Collaboration with iGEM BGU team

Representative of BGU: Noa Weiss contacted us first and informed us about the a variety of mutations they were working on. They asked us to exchange data from experimental progress. Their team was also working on plastic degrading enzymes, so both of the teams thought it will be great to feedback each experiments and gain protocols of each experiment. They were working with LC cutinase and Putida.
They used an algorithm that improve enzymes by taking the protein and making mutations. The most stable protein is selected and it suppose to improve the activity.

They thought comparing the wild types of the enzymes could improve the experiments of both teams. They told us that they are writing a protocol of detecting terephthalic acid, this way they could see if the degradation of the PET worked.

Terephthalic acid detection protocol Dissolve Terephtalic acid (TA) in water with strong base (Sodium hydroxide (NaOH)) in 1:2 concentration ratios. Prepare a stock solution of 50 mL, 20 mM TA by adding:

   0.166 gr of TA
   2.0 mL of 1M NaOH solution
   48 mL double distilled water (DDW)

Vortex for five minutes until the TA powder is completely dissolved. Titrate the solution with 1M HCl solution to achieve a pH of 7.5.
For a calibration curve:
Prepare 10 mL size batches of different TA concentrations. Dilute the initial TA stock solution with DDW to the following final concentrations:

    -15mM, 10mM, 5mM, 1mM, 0.5mM, 0.1mM, 0.05mM, 0.01mM, 0.005mM, 0.001mM.
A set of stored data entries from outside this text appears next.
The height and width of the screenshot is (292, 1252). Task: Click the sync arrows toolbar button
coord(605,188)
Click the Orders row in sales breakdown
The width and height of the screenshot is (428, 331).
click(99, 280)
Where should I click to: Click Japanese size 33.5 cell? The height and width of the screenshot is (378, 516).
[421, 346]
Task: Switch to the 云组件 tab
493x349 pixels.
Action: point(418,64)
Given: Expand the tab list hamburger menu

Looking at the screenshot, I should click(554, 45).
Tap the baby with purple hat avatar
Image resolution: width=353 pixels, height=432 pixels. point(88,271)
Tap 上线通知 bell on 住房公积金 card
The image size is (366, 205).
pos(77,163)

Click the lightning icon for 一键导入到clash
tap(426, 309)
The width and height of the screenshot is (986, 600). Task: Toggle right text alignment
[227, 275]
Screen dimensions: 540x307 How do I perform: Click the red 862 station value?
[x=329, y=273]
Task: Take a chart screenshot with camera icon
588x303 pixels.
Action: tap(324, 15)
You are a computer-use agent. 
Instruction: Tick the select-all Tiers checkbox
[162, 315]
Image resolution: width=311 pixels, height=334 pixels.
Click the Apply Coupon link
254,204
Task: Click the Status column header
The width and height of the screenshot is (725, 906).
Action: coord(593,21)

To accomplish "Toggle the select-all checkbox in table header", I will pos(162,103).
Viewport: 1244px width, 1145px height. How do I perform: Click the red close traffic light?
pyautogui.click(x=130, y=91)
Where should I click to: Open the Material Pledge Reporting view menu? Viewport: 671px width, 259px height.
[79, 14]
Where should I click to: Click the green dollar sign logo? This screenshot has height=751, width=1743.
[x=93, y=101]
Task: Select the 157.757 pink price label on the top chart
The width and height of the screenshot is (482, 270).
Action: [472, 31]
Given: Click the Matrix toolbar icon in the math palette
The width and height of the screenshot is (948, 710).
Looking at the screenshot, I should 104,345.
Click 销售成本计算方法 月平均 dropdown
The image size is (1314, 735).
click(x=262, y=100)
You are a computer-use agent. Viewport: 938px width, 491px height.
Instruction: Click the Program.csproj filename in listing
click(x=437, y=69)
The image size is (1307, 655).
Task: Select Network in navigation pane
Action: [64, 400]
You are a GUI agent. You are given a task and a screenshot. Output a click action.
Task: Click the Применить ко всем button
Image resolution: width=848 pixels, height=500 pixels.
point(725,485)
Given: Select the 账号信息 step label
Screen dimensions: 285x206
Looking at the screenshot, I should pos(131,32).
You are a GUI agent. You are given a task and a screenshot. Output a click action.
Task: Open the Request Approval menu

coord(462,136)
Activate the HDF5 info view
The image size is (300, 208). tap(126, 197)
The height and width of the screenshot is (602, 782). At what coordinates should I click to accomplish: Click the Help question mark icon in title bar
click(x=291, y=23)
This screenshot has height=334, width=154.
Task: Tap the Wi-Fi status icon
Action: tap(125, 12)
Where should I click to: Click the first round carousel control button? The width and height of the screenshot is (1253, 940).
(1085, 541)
Pipette 400 μL of each concentration in a non-UV absorbent 96 wells microtiter plate. Make triplicates of each concentration.
For baseline readings, measure florescence in a plate reader in the following values:

    -Excitation: 314 nm.
    -Emission: 426 nm.
    -Gain: 100 HZ to detect high concentration and 200 Hz to detect small concentration
    -Number of Flashes: 150 to detect high concentration and 200 to detect small concentration

Following the measurements irradiate the samples with UV light (365 nm) for one hour using a UV transilluminaitor.

Repeat the florescence measurements using the plate reader. (If needed, prolong the exposure time of the sample to enhance florescence). Create a calibration curve from the fluorescence values that were received for each concentration. Use the curve to extract the concentrations of TA in a sample in unknown concentrations.